1. Make a million dollars in your 20s and 30s. This sounds like a lot, but it’s not that crazy a number. Let’s say you get a job at 21 with a salary of 35K. If you can get a 5% raise each year, either through the company or by seeking out higher salaries, you should be making 50-60K a year when you’re in your early 30s. If you don’t have any debt and keep minimal expenses, a significant portion of that income can go into an investment account that continues to compound your earnings. As long as you invest in quality stocks and bonds, turning a modest salary into a million dollars isn’t that far fetched. Why a million? Because that’s usually the number for the FIRE model of living. If you can make more, feel free to do so.
2. Avoid most luxury buys. If you have an inheritance and can get a good deal on a house, that might help with your retirement plans down the road. Otherwise, leaving the workforce early usually means renting cheaply or living nomadically for the foreseeable future. A lot of people use the international house-sitting sites, going where the wind takes them and living for free. You probably won’t be living in a gated community and playing golf every day of your retirement, but that’s usually not the goal for people who ditch their jobs while still relatively young.
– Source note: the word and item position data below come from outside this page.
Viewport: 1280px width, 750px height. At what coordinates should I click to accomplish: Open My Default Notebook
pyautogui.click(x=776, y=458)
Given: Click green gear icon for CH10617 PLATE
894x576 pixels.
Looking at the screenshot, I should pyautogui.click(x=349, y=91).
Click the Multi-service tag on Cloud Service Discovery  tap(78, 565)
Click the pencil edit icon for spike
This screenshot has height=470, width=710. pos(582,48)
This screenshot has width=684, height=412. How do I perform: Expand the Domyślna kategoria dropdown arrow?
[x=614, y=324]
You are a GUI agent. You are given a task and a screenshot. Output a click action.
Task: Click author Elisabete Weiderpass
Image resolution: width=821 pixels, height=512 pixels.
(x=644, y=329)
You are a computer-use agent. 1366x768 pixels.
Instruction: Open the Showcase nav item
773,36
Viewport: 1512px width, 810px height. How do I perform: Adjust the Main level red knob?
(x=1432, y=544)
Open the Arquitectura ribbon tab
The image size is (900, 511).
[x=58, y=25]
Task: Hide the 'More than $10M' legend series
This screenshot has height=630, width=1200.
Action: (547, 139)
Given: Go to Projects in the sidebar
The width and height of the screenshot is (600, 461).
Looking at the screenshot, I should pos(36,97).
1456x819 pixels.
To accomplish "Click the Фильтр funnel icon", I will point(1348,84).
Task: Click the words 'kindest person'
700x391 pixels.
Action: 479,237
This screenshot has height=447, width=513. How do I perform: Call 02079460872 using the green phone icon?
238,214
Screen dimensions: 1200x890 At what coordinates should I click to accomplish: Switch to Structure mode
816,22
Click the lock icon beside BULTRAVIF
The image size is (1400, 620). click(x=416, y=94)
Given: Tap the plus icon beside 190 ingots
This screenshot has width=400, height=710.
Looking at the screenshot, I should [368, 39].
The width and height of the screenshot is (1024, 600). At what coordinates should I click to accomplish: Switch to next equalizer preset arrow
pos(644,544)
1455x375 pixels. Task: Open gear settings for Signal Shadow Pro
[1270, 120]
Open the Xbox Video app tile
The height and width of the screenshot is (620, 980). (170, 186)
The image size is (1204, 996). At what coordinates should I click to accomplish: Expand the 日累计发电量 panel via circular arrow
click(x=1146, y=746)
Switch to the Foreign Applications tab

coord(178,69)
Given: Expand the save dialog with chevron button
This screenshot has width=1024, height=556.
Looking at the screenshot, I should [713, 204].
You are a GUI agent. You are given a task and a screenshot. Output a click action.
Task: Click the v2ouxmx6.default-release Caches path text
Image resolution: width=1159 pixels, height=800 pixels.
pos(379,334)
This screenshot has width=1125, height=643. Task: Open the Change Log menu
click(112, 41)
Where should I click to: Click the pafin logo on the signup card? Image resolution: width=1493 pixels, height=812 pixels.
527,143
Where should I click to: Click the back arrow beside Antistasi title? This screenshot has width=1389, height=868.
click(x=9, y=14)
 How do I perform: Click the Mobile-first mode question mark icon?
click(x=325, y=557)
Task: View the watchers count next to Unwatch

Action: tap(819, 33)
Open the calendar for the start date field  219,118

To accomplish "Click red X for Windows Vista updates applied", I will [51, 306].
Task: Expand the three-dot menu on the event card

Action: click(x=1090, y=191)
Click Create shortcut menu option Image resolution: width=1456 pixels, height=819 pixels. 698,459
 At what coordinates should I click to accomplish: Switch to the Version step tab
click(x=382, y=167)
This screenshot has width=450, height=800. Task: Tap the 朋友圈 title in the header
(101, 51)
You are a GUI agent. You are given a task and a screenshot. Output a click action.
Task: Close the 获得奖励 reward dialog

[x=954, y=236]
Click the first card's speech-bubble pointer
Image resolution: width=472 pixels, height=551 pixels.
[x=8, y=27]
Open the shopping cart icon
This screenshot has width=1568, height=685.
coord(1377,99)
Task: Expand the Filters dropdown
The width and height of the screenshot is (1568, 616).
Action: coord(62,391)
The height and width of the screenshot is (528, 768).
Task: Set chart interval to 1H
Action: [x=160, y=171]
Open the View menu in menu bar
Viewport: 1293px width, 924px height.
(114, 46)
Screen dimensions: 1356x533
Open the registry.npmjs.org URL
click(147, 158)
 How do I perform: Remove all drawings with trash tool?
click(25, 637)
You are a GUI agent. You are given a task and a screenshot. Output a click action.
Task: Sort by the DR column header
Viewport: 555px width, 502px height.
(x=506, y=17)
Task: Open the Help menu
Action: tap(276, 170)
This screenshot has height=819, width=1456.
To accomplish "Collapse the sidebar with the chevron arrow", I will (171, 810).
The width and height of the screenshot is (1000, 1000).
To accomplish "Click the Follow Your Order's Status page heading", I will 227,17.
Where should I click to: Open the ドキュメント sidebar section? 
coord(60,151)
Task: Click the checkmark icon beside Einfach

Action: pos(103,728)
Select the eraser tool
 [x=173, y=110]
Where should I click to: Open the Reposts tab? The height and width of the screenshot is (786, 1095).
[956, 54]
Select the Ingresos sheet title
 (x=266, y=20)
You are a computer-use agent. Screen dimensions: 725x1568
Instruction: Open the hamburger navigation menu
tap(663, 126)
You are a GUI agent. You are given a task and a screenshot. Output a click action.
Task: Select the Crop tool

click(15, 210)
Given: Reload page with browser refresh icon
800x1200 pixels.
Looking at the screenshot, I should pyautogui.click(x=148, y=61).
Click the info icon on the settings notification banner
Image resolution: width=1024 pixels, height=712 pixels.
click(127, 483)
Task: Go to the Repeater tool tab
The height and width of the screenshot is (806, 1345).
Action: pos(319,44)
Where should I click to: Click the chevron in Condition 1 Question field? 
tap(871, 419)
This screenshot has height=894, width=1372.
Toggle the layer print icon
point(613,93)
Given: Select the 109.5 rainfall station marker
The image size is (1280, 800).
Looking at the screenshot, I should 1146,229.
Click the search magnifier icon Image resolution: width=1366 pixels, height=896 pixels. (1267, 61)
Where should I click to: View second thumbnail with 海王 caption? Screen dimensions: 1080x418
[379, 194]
3. Weather the storms. The rule of thumb for this lifestyle is living of 4% of your portfolio amount. That means you have more money when your assets increase in value, and less money when the markets are struggling. If you have a million-dollar portfolio, you have $40,000 a year to live off. This math shows how feasible an early retirement might be, but the variables of healthcare, having a family and unexpected expenses still loom large. If you commit to a jobless life at the age of 40, you will be closely monitoring your money for the rest of time.
Is early retirement possible? It really, really is. Is there a cheat code that makes it easy? There definitely is not. It’s a lifestyle you have to identify with, but it’s one you can absolutely strive to live. Hope this helps, DJ!